About this exercise: Where the string "agent" shows up in a line of the records, copy that line.

Data to process:

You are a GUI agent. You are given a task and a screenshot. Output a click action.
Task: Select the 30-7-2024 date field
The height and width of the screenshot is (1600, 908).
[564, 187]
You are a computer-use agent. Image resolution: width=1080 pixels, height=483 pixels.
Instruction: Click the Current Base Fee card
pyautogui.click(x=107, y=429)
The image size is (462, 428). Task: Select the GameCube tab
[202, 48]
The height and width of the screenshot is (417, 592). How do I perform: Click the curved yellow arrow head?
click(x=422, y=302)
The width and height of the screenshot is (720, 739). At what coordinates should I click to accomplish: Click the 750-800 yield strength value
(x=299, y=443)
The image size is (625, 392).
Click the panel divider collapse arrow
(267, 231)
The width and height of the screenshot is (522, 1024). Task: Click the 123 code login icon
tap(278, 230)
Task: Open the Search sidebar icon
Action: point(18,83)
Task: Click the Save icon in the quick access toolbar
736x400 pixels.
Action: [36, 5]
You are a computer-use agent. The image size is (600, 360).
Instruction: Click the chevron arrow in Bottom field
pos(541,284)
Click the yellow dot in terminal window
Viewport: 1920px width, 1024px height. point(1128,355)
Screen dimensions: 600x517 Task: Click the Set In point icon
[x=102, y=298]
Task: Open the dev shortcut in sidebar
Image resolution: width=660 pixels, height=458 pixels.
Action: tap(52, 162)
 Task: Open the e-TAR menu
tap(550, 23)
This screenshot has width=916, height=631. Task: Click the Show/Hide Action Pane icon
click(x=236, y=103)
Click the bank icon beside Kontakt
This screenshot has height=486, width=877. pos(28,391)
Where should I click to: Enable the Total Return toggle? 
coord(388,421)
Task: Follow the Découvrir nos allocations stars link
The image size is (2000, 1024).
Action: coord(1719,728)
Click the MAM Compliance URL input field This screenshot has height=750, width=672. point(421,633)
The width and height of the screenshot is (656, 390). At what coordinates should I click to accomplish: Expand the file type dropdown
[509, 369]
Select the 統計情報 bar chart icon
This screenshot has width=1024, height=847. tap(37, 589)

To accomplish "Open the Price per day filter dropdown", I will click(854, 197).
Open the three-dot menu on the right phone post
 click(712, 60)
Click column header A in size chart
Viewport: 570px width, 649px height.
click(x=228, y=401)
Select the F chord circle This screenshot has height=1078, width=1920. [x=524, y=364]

Reply to the exercise:
You are a GUI agent. You are given a task and a screenshot. Output a click action.
You are a computer-use agent. Image resolution: width=1080 pixels, height=483 pixels.
You are a computer-use agent. The image size is (600, 360).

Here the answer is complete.